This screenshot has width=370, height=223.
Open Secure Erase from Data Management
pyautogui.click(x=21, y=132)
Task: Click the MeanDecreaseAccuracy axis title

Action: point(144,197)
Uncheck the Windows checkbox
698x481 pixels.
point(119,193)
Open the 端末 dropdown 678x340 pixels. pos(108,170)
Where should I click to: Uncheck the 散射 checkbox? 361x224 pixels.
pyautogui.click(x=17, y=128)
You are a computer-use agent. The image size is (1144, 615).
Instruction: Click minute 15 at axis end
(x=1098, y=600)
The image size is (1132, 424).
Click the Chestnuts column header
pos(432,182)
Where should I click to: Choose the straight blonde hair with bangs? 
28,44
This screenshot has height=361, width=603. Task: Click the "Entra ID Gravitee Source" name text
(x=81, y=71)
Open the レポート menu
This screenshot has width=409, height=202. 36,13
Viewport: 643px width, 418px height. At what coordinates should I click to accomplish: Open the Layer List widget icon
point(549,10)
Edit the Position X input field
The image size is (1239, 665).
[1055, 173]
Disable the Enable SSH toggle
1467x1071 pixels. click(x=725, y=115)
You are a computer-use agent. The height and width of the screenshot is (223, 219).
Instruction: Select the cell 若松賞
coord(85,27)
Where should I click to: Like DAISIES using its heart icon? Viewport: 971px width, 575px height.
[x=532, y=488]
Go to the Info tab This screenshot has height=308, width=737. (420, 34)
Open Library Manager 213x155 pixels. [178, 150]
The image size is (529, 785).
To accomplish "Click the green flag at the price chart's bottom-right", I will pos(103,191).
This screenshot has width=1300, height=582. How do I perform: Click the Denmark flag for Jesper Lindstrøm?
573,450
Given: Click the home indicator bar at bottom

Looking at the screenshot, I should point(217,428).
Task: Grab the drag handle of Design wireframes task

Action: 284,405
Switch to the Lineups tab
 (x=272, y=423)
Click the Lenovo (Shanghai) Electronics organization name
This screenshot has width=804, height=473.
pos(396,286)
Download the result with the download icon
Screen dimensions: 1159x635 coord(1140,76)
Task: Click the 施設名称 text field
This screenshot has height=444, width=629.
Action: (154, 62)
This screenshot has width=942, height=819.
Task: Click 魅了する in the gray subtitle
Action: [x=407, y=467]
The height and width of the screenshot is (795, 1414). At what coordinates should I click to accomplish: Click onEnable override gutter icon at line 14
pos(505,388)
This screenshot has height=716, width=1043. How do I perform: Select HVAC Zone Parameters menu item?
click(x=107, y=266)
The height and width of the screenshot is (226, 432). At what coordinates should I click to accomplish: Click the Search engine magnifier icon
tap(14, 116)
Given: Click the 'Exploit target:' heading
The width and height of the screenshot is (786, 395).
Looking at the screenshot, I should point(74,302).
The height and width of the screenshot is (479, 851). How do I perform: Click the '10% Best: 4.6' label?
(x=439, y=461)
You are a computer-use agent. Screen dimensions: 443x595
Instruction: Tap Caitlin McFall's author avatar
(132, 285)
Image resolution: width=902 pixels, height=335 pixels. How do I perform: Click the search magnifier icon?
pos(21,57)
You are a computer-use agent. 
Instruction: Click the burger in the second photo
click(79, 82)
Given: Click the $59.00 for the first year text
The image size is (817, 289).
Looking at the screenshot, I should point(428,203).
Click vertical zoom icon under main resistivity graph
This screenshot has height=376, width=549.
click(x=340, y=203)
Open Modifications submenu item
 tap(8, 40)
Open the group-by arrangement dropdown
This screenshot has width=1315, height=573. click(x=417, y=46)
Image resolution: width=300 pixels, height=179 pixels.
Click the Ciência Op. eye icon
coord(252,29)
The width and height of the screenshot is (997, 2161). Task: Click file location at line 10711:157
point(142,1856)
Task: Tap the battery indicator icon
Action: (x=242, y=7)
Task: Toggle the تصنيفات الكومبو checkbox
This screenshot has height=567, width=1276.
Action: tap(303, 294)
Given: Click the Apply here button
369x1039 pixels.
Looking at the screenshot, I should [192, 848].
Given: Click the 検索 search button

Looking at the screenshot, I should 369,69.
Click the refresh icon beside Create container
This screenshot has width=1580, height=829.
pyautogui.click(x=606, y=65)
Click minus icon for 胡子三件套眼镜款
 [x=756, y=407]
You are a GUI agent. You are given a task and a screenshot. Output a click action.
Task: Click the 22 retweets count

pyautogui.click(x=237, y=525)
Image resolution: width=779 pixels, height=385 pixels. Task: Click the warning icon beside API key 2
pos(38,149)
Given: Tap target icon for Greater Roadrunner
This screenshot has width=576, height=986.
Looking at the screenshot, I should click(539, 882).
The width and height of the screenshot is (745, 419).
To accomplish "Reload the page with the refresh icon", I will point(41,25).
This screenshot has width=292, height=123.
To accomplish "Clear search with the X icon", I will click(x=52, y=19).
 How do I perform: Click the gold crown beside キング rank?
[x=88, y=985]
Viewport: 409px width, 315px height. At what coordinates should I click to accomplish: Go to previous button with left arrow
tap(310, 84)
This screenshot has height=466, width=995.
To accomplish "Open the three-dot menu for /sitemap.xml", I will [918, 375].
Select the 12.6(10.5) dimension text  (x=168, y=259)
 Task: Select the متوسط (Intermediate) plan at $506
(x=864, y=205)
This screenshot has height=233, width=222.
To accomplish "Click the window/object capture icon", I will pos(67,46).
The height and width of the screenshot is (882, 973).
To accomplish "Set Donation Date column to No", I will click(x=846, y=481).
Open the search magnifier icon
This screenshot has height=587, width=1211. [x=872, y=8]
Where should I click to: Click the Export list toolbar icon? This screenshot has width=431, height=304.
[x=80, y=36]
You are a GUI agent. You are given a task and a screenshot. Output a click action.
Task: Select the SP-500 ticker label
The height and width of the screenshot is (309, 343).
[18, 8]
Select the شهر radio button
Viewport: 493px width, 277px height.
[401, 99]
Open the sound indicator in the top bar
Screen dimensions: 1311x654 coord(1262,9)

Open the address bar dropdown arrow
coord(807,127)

—————

_WHAT IS ASKED:_
Repeat everything in the records from the line that contains "Viewport: 643px width, 418px" down to the line that contains "coord(85,27)", including both of those lines.

_RIGHT ANSWER:_
Viewport: 643px width, 418px height. At what coordinates should I click to accomplish: Open the Layer List widget icon
point(549,10)
Edit the Position X input field
The image size is (1239, 665).
[1055, 173]
Disable the Enable SSH toggle
1467x1071 pixels. click(x=725, y=115)
You are a computer-use agent. The height and width of the screenshot is (223, 219).
Instruction: Select the cell 若松賞
coord(85,27)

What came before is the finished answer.